The plaintiff made the stipulation to settle down something and the defendant signed on it. The defendant had the Judge signed on it 2 weeks later as well. Unfortunately, the defendant realized there were errors in the stipulation at the moment the Judge signed it.. The defendant didn't find it mysteriously during his reviewing it before sign. The errors were math and fact errors that the court also can know during the lawsuit proceedings..The fact was Plaintiff already withdraw $10,000 from Defendant bank account last year, but the fact was not calculated in the stipulation. Anyways, Once the judge signed it, nothing cannot be revised permanently? or can Defendant appeal the judge with math and fact errors if Plaintiff doesn't intend to revise it voluntarily?

4 Lawyer Answers

A: If defendant is represented by a lawyer then speak to the lawyer immediately----if no lawyer is involved, then I highly recommend that the defendant immediately contact a lawyer to discuss the specifics of this and determine how to proceed further. Any lawyer will need a copy of the document in question. Good luck.

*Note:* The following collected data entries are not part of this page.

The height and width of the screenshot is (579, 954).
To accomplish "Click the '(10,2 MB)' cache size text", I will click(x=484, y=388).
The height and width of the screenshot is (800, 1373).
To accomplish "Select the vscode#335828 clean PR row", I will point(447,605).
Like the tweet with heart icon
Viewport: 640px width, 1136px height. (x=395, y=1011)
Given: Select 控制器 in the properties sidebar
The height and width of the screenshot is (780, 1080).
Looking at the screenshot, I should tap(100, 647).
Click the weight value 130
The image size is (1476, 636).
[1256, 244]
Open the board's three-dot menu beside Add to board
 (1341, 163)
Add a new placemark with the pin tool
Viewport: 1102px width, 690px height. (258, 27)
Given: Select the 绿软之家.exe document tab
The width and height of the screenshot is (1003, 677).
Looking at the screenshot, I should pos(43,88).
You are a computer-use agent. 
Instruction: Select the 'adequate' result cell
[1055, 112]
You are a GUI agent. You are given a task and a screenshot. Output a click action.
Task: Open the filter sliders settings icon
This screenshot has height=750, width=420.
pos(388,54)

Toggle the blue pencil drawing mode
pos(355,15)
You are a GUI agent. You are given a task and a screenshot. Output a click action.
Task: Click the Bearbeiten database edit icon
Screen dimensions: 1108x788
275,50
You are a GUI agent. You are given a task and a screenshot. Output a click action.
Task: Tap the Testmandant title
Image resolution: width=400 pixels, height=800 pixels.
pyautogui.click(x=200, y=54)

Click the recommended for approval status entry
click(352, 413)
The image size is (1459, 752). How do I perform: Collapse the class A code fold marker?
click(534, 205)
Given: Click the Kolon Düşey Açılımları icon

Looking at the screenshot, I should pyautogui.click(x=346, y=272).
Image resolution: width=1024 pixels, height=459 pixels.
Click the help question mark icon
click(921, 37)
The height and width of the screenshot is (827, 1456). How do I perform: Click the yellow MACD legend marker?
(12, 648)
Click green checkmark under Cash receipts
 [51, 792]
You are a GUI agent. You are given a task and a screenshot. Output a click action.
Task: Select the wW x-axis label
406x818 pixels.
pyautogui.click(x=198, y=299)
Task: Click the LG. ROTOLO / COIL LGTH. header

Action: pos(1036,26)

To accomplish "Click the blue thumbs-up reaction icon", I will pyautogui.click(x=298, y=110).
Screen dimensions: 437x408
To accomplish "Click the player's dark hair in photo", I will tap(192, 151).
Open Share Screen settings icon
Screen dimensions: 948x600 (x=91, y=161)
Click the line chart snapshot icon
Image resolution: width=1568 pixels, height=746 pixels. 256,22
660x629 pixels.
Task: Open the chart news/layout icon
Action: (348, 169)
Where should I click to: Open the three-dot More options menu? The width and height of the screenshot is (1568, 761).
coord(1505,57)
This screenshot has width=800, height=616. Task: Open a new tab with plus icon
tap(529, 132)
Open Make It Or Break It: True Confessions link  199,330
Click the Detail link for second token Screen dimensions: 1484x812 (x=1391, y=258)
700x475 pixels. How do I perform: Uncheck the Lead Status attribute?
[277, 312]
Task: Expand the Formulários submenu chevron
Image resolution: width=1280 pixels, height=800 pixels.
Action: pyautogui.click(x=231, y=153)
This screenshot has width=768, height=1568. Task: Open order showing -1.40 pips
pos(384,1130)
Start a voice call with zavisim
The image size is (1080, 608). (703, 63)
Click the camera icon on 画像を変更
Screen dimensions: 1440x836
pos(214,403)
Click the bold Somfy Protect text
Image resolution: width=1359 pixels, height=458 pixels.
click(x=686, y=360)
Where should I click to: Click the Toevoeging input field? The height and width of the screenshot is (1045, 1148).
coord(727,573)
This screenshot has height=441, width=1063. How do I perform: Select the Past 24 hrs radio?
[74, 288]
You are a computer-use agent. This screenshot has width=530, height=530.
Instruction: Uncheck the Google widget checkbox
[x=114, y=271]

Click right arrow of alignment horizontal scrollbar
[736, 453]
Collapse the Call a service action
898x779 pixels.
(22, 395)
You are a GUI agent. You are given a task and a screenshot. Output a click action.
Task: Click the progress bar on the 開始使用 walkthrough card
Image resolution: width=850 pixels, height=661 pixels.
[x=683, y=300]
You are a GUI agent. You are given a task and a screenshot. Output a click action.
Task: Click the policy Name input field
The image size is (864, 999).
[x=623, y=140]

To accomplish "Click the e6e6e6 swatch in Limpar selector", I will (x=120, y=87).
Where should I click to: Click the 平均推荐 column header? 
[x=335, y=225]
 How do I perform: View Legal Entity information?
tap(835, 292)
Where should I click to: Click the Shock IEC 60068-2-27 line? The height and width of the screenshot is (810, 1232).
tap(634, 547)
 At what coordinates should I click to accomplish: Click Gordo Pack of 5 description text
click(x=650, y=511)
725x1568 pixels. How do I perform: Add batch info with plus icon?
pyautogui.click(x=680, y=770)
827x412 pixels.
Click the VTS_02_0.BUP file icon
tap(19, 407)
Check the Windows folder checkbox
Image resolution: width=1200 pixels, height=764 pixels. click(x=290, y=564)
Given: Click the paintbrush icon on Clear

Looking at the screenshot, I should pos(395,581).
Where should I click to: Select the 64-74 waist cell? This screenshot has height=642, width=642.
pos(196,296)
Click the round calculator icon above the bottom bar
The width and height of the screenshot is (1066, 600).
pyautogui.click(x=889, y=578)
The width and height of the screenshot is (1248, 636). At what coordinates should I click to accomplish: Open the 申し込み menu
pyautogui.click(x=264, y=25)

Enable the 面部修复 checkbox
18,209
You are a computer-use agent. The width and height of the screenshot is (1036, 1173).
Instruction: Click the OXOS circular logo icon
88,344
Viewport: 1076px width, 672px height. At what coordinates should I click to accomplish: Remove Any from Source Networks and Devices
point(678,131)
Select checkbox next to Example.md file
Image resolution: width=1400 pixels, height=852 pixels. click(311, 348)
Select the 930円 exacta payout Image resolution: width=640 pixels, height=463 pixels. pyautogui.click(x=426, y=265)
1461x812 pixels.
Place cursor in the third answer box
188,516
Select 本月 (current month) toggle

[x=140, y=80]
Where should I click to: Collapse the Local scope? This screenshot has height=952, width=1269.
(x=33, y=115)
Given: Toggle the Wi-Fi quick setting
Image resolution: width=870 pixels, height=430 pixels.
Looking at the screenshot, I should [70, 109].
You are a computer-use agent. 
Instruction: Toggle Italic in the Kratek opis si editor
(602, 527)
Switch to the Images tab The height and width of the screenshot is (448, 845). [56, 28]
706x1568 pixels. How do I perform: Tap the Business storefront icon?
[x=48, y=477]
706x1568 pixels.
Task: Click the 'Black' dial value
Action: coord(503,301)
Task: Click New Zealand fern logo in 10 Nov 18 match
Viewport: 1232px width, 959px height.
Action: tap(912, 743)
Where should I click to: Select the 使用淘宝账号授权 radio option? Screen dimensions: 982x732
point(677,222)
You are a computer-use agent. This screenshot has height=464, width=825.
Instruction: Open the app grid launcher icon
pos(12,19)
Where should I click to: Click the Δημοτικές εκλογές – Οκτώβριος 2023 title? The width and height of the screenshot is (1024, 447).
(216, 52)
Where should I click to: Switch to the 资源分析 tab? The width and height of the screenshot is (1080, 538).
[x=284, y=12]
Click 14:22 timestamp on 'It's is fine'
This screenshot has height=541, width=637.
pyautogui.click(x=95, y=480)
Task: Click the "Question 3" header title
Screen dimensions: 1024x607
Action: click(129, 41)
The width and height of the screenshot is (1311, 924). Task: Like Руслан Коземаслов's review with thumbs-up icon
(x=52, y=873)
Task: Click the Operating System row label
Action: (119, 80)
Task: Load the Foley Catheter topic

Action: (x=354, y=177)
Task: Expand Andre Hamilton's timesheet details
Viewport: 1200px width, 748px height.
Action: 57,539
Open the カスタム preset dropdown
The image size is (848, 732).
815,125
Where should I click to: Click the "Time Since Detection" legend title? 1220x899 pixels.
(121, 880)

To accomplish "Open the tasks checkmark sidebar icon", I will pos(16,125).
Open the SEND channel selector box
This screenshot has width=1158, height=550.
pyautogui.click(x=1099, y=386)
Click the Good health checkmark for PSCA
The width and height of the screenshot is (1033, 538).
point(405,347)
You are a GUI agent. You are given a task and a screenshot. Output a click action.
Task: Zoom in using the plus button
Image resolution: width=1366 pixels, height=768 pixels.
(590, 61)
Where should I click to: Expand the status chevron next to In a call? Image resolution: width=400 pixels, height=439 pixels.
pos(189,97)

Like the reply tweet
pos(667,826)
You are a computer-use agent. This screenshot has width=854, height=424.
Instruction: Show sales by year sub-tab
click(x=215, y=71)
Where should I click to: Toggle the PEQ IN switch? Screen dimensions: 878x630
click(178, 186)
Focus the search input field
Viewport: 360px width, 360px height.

A: The stipulation and order can and should be amended. If the plaintiff took $10K from the defendant's bank account, and it was not accounted for in the stipulation/order, it would be prejudicially unfair for the defendant to pay another $10K. Mistakes happen, but it should not cost another party to pay $10K twice. The judge would definitely sign and amended stip/order if it was brought to his/her attention.

1 user found this answer helpful

A: The judge can correct errors in a judgment.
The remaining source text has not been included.